Hoewel de criteria voor klinische onderzoeken artsen kunnen begeleiden, zei Sajjadi dat Leqembi er nog steeds geschikt voor kan zijn mensen die mogelijk niet in aanmerking kwamen voor de proef, “zolang de fundamentele in- en uitsluitingscriteria dat wel zijn leerde kennen."
Wetenschappers zullen de voordelen en risico's van Leqembi in verschillende groepen blijven volgen. Sommige gegevens zullen afkomstig zijn van de patiënt register vereist door de Centers for Medicare & Medicaid Services als onderdeel van hun besluit om Leqembi te dekken.
“Dit [register] zal studies van minder vertegenwoordigde groepen mogelijk maken”, zei Sajjadi.
Merrill zei dat een van de uitdagingen bij het uitrollen van Leqembi is “te werk te gaan op een manier die veilig is en de kans op voordelen voor patiënten biedt, maar die ook eerlijk en niet roekeloos is.”
Het medicijn is geen geneesmiddel voor de ziekte van Alzheimer. Het verhindert ook niet dat de ziekte verergert; het vertraagt op bescheiden wijze de cognitieve achteruitgang bij mensen in een vroeg stadium van de ziekte.

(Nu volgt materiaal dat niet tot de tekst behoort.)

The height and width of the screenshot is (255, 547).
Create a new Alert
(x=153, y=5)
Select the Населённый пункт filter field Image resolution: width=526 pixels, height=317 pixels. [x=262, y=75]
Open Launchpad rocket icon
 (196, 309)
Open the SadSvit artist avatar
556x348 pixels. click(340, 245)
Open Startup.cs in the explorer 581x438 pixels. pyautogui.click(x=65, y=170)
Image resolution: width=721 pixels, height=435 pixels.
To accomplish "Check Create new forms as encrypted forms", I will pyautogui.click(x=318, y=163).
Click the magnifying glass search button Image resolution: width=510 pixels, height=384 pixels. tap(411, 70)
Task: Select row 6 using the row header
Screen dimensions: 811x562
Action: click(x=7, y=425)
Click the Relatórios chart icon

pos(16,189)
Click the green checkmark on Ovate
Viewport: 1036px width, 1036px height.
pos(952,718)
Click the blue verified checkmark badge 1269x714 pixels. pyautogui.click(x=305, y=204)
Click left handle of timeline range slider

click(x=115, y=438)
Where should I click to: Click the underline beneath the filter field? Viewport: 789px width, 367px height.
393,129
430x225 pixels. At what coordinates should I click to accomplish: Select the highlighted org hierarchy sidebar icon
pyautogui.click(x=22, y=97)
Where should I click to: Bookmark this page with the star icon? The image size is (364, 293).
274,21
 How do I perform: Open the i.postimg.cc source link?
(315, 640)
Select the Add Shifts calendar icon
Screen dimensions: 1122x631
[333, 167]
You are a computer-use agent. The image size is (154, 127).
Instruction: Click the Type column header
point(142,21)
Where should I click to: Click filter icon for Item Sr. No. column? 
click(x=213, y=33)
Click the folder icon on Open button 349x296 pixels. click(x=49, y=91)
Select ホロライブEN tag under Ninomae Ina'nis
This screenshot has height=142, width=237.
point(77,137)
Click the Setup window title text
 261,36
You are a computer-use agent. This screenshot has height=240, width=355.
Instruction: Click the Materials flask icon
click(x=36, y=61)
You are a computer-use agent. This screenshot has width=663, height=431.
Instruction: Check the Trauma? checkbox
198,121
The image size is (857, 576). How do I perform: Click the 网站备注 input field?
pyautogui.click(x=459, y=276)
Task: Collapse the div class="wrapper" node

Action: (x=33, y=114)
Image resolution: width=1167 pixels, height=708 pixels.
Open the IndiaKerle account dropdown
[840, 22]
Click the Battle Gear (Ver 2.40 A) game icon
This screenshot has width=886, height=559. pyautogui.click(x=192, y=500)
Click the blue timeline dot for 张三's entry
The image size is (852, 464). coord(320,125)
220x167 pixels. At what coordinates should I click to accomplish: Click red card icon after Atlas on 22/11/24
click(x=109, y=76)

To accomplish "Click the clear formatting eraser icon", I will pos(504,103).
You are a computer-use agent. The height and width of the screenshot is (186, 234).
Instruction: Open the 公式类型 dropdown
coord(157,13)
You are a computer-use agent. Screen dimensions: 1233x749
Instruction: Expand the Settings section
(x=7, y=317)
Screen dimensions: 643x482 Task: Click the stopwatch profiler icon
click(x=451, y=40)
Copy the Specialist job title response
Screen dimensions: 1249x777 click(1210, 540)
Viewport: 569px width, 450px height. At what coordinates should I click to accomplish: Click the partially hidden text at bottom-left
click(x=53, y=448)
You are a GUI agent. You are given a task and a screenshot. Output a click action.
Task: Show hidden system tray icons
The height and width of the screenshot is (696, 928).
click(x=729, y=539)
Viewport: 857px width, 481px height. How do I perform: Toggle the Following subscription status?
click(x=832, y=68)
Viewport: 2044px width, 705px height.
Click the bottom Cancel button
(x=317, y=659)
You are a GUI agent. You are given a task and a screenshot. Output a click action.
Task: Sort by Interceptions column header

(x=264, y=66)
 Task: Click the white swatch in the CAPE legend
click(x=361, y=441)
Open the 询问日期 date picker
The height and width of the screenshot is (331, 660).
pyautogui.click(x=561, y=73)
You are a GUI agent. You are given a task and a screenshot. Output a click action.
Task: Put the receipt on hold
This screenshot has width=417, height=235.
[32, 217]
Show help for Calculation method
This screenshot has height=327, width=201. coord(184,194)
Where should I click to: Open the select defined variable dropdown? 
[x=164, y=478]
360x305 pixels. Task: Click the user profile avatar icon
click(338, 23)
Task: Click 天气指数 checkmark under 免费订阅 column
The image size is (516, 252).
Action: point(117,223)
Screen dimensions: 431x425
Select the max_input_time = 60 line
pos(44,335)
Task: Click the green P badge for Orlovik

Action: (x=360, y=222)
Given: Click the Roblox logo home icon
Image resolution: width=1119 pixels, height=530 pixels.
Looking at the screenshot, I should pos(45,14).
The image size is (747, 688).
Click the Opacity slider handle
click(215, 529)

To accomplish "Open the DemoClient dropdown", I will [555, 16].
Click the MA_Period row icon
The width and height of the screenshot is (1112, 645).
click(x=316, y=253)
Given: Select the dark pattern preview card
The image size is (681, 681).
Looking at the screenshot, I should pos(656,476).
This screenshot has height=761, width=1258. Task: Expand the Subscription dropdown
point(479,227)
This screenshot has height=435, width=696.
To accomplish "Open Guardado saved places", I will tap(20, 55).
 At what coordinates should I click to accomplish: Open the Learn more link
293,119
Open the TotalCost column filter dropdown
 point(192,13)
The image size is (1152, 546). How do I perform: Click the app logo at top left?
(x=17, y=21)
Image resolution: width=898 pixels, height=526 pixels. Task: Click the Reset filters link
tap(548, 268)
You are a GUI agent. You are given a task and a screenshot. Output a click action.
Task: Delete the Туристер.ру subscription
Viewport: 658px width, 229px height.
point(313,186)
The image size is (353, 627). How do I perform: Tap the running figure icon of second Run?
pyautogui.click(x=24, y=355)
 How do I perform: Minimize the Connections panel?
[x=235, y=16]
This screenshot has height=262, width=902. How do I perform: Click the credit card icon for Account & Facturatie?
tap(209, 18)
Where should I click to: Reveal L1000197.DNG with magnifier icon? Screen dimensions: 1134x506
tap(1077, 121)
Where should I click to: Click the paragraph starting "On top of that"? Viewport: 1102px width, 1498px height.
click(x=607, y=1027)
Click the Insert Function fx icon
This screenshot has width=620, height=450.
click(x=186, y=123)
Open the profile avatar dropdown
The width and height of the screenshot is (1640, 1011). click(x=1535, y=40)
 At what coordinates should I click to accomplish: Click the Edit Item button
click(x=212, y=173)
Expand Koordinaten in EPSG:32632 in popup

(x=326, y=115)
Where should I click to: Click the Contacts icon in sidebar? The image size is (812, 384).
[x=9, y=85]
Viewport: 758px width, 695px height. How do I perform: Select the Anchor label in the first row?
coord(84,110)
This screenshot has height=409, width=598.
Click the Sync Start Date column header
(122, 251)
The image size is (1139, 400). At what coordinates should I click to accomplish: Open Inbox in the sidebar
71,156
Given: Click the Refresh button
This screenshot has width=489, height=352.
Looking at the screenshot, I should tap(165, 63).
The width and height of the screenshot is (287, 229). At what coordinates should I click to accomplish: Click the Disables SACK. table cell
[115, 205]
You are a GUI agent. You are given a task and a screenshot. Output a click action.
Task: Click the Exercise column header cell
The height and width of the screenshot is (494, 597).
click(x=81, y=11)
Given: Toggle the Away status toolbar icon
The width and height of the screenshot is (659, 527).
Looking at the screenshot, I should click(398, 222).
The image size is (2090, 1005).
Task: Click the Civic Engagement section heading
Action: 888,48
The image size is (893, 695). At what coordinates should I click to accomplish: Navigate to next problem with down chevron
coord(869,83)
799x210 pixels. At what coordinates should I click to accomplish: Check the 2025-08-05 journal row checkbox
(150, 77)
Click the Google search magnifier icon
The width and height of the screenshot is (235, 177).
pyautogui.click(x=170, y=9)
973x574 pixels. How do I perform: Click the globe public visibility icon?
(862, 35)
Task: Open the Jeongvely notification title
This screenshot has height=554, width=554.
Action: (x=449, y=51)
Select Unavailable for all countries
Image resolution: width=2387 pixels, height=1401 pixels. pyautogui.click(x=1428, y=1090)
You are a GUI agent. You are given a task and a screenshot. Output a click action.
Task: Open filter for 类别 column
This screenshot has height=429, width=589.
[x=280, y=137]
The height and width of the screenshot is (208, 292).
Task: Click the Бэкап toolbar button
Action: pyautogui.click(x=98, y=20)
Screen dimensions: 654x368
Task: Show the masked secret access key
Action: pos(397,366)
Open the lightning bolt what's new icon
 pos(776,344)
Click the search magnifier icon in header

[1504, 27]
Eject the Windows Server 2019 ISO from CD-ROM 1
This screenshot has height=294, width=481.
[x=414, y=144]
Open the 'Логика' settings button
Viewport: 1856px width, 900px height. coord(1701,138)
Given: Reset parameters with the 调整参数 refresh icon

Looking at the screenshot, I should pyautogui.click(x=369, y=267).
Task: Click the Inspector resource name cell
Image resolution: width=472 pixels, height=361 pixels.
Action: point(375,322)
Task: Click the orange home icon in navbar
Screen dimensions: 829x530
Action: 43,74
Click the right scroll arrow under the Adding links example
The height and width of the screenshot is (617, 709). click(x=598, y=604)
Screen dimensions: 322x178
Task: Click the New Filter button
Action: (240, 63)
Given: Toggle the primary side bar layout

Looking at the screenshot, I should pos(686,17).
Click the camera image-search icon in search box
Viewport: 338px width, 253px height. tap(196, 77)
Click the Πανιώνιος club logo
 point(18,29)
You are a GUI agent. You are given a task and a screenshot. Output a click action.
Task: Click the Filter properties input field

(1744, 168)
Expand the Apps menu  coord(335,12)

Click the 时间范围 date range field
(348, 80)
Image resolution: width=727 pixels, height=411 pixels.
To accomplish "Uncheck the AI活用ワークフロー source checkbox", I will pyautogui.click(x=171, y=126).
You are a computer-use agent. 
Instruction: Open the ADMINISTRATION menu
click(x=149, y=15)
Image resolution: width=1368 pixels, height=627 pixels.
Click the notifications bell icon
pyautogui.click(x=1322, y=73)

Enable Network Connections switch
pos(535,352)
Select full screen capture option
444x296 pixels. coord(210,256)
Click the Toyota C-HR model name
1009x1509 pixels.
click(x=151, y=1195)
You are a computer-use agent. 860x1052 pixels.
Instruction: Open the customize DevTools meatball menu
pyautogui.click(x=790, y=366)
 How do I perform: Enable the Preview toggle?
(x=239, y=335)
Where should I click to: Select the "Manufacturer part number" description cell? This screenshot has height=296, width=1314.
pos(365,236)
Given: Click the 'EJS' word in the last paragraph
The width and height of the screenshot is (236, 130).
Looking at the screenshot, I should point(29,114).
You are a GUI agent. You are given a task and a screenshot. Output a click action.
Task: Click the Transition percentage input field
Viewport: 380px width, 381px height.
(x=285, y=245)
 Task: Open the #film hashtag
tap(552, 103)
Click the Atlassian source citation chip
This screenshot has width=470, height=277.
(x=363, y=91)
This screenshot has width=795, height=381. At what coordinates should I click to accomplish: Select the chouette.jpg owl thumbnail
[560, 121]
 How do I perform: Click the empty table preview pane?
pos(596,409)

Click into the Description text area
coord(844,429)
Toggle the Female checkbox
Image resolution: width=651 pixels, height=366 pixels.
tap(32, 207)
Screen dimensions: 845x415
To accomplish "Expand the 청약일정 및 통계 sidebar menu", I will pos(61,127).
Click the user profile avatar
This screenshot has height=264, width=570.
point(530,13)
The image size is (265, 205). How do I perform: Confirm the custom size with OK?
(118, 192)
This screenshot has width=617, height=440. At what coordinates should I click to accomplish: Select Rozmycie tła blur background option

Bovendien heeft Leqembi tweewekelijkse infusies nodig en bestaat er een risico op hersenbloedingen en zwellingen, zei Merrill. Als gevolg hiervan “valt het nog te bezien hoe breed deze infuusbehandelingen zullen worden toegepast”, zei hij.
Hij suggereert ook dat het verwijderen van amyloïde plaques in de hersenen – en dat is hoe men denkt dat Leqembi werkt – is misschien niet genoeg, omdat hiermee mogelijk niet de complexe onderliggende mechanismen van de ziekte van Alzheimer worden aangepakt ziekte.
“Zelfs als je de plaques opruimt, als je de oorzaak van de oorzaak van de plaques niet hebt aangepakt dat het in de eerste plaats wordt geproduceerd, zou kunnen verklaren waarom mensen niet beter worden [op Leqembi]”, zegt hij gezegd.
Desondanks “kunnen deze medicijnen nog steeds een belangrijke rol spelen”, zei hij. “Maar het kan later in het behandelproces zijn, nadat je de oorzaak van hun dementie hebt opgelost.”
Merrill is het ermee eens dat er meer onderzoek moet worden gedaan, niet specifiek naar Leqembi, maar naar de oorzaak van de afzetting van amyloïde plaques in de hersenen.
‘Dit zou een ander soort onderzoek zijn’, zei hij, ‘dat zich niet zou concentreren op een wondermiddelbenadering, maar meer op een zilveren hagel, waarbij je iemands algehele gezondheid wilt verbeteren.’
Patiëntcriteria voor de klinische studie naar de behandeling van Alzheimer Leqembi sloten veel oudere volwassenen uit op basis van leeftijd en andere medische aandoeningen.
Als deze criteria in de echte wereld zouden worden gevolgd, zou een klein percentage van de oudere volwassenen in aanmerking komen voor het medicijn.
Artsen kunnen het medicijn echter aan een breder scala aan patiënten voorschrijven, zolang ze maar voldoen aan de fundamentele in- en uitsluitingscriteria.